REQUEST A ▸
Summarize the forum comments on online music sales in two sentences.

== SELECTED PASSAGE

MentalWimp and Mitheral: In his defense, if things keep going the way they have been throughout the 20th century, nothing created in America will ever enter the public domain again. So, he has a point!
posted by cobra_high_tigers at 4:28 PM on June 12, 2009 [1 favorite]


Copyright, shmopyright. Don't y'all ever get tired of that swingset?

There's another issue to argue about: Choice.

To buy or sell music online, there are but a handful of venues.

Oh, who am I kidding? There's essentially only one, and we all know what it is.

In order to access this venue, one must first download and install a frustratingly slow, outrageously bloated, insanely resource-heavy, and ultimately wholly redundant piece of software--a glorified AOL-esque walled-garden web browser slash ad delivery system--plus a bunch of other stuff no one wants or needs or uses.

Next, one must "join up" for no good reason. Don't have a credit card? I guess you can uninstall all that software now. (I suppose you could always just fill out the first application that comes in the mail and spend! spend! spend! -- What could possibly go wrong?)

Once signed up, one browses all the 256kbit/s AAC files priced at a dollar a piece. Huh. CDs also cost roughly a dollar a song, and they're physical objects that have to be designed and manufactured and packaged and shipped and sold. That's a lot of overhead! These 256kbit/s AAC files are strings of code transferred from one computer to another. Why do they cost a dollar? What am I paying for? How much is profit, and who gets it?

Is it this guy?

Now, lest this diatribe be read as merely pro-consumer (or, worse, pro-thief), let it be known that this monopoly, like all monopolies, cuts both ways. It's not just that consumers are denied choice; so are the artists who would like to sell their music online. In this sense, the iTunes store is likely just as bad on content providers as any torrent site, if not worse.

With music downloads, the Means of Production doesn't matter nearly as much as the Means of Distribution. Most of the time, no one controls the former (talent + studio time) but the artists themselves; the latter, however, is controlled (and how!) by you-know-who. Music has become, to be blunt, an Apple product.

Compound Apple's iffiness with the RIAA's, and, well, the winners are few.
posted by Sys Rq at 4:50 PM on June 12, 2009 [2 favorites]


One "bullshit rationalization" you've left out, yoink, was put quite succinctly in an unrelated thread. It is, I must say, not entirely without merit:

"Why do people who presumably want to make a living at something work as hard as they can to advertise the fact that they have nothing but contempt for the people whose custom they depend on to make that living?"


I may not like someone's business or their business model, that doesn't give me license to shoplift their product.

The same argument applies to your anti iTunes rant (oh yes, I'm sure all those people listening to pirated music on their iPods are only doing so because of their fierce opposition to Apple's tyrannical hold on the music industry. Why, if they could buy directly from the artists or course they'd pay for their music!).

====

REQUEST B ▸
Arrange the records from the line containing "Click the word" through the line containing "Looking at the screenshot, I should 1889,491." as a Markdown table with the columns No. and Record line, numbering each row and leaving out blank lines.

== PROVIDED MATERIAL

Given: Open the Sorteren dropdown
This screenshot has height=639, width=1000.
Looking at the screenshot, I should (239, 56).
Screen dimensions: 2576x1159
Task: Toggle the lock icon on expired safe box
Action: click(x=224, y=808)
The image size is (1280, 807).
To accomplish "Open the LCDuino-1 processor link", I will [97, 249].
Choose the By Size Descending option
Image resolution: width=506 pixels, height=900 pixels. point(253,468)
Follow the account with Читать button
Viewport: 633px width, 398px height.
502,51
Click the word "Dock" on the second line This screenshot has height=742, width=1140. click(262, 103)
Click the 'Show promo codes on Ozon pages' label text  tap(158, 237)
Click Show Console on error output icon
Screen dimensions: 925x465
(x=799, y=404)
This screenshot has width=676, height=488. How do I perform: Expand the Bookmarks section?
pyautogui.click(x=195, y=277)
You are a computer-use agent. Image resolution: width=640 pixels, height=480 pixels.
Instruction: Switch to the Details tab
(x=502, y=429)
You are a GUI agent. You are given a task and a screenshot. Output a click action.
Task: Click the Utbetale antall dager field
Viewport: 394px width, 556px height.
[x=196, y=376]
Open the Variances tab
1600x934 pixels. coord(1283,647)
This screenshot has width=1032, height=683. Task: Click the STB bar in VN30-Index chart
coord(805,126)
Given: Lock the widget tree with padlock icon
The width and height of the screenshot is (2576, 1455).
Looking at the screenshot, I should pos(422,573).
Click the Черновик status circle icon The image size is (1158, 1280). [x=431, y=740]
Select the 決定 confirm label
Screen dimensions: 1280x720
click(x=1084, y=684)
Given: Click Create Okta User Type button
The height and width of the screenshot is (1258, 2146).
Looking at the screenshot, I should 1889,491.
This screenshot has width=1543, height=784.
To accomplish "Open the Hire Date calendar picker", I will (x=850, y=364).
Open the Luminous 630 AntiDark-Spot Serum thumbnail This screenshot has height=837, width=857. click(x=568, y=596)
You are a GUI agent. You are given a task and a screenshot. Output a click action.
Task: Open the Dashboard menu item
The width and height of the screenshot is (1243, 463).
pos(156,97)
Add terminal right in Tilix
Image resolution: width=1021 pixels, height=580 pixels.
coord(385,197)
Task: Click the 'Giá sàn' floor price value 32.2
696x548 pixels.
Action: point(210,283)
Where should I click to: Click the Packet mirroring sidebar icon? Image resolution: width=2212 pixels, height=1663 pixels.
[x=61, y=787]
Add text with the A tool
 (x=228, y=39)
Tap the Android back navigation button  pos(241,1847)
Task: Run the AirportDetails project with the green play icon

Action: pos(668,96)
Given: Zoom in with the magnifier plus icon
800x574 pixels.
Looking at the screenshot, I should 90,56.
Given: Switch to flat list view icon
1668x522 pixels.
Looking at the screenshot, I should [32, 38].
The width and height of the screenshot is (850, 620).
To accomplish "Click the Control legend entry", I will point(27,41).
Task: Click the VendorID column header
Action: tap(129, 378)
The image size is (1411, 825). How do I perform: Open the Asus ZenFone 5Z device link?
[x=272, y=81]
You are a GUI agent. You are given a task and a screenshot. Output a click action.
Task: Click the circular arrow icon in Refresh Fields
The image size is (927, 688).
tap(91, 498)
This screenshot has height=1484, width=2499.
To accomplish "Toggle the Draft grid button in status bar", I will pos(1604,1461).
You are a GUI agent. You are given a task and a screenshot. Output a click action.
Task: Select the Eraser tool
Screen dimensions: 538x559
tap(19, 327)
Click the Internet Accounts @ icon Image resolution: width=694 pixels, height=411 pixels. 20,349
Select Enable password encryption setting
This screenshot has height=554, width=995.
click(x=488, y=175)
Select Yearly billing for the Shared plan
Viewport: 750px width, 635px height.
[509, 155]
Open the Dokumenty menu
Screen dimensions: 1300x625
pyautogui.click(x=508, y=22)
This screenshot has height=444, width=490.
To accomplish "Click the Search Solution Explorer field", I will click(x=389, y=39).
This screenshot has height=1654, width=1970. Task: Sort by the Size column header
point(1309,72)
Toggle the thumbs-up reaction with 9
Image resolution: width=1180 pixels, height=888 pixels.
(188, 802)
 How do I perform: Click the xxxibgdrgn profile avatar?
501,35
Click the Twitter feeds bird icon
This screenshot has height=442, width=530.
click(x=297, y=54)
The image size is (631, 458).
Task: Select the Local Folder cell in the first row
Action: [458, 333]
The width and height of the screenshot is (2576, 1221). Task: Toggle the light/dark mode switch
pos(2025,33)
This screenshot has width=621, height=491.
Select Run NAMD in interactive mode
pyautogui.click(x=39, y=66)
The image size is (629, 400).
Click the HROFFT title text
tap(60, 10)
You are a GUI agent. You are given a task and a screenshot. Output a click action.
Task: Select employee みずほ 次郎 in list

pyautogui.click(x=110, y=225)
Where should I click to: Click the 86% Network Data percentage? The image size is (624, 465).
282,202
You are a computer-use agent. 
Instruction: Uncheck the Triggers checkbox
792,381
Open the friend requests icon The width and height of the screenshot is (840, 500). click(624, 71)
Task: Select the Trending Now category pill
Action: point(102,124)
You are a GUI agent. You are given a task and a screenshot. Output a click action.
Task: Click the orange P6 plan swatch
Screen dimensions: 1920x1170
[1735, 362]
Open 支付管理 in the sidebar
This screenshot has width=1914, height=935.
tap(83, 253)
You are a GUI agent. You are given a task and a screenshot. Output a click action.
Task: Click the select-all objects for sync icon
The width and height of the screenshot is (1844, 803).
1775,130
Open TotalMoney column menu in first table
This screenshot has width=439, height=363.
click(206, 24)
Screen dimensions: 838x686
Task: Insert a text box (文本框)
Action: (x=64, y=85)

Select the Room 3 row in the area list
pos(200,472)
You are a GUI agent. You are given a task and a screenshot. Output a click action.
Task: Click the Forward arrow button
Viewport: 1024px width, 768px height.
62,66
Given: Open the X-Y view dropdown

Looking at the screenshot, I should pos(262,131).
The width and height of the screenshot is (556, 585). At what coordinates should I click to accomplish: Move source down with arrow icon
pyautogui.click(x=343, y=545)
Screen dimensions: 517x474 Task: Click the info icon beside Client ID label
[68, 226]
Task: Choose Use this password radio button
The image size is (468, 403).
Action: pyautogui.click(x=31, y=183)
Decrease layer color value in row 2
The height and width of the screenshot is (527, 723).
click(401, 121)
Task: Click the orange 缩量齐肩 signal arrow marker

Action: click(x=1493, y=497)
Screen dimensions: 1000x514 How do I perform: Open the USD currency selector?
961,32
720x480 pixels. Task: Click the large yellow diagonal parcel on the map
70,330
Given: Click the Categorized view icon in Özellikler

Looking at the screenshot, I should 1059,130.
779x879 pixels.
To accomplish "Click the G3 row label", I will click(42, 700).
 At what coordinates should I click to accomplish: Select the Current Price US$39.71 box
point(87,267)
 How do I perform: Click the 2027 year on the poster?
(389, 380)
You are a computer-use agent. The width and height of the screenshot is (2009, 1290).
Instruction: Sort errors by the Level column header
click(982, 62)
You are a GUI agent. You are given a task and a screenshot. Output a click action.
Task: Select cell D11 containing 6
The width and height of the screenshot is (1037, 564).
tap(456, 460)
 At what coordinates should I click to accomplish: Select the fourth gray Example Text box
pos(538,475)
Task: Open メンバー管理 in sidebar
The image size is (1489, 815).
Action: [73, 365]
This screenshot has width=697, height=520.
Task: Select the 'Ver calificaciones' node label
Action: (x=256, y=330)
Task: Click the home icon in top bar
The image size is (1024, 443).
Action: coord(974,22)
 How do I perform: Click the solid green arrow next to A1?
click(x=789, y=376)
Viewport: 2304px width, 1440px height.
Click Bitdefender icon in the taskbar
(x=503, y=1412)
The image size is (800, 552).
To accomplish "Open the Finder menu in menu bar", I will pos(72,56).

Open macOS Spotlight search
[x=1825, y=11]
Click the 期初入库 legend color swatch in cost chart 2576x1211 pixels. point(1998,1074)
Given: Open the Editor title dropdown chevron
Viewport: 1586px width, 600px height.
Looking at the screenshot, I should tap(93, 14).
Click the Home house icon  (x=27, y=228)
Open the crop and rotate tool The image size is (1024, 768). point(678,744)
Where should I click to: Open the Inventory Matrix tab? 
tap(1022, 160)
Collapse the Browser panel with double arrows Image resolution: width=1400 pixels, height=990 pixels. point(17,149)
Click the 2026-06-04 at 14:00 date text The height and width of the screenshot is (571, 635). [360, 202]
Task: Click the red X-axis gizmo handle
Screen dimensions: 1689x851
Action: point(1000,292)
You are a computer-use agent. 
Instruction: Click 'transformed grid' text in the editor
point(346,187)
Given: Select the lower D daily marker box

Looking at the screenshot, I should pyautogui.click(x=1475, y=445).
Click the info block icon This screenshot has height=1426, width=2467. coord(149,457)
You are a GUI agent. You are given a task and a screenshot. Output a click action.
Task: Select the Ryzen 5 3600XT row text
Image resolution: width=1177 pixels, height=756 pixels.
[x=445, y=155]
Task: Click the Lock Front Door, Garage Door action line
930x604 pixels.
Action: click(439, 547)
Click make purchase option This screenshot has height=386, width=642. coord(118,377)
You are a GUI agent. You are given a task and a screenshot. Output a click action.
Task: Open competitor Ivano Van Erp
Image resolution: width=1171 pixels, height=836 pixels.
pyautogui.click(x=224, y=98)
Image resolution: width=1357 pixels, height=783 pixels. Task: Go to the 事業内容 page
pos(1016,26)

====

EXERCISE SOLUTION A ▸
One commenter argues that buying music online essentially means using a single venue, the iTunes store, which requires bloated software and a sign-up and charges about a dollar per file, and that this monopoly denies choice to both consumers and artists. A reply counters that disliking someone's business model gives no license to shoplift their product, and that the same argument applies to the anti-iTunes rant.

EXERCISE SOLUTION B ▸
| No. | Record line |
|---|---|
| 1 | Click the word "Dock" on the second line This screenshot has height=742, width=1140. click(262, 103) |
| 2 | Click the 'Show promo codes on Ozon pages' label text  tap(158, 237) |
| 3 | Click Show Console on error output icon |
| 4 | Screen dimensions: 925x465 |
| 5 | (x=799, y=404) |
| 6 | This screenshot has width=676, height=488. How do I perform: Expand the Bookmarks section? |
| 7 | pyautogui.click(x=195, y=277) |
| 8 | You are a computer-use agent. Image resolution: width=640 pixels, height=480 pixels. |
| 9 | Instruction: Switch to the Details tab |
| 10 | (x=502, y=429) |
| 11 | You are a GUI agent. You are given a task and a screenshot. Output a click action. |
| 12 | Task: Click the Utbetale antall dager field |
| 13 | Viewport: 394px width, 556px height. |
| 14 | [x=196, y=376] |
| 15 | Open the Variances tab |
| 16 | 1600x934 pixels. coord(1283,647) |
| 17 | This screenshot has width=1032, height=683. Task: Click the STB bar in VN30-Index chart |
| 18 | coord(805,126) |
| 19 | Given: Lock the widget tree with padlock icon |
| 20 | The width and height of the screenshot is (2576, 1455). |
| 21 | Looking at the screenshot, I should pos(422,573). |
| 22 | Click the Черновик status circle icon The image size is (1158, 1280). [x=431, y=740] |
| 23 | Select the 決定 confirm label |
| 24 | Screen dimensions: 1280x720 |
| 25 | click(x=1084, y=684) |
| 26 | Given: Click Create Okta User Type button |
| 27 | The height and width of the screenshot is (1258, 2146). |
| 28 | Looking at the screenshot, I should 1889,491. |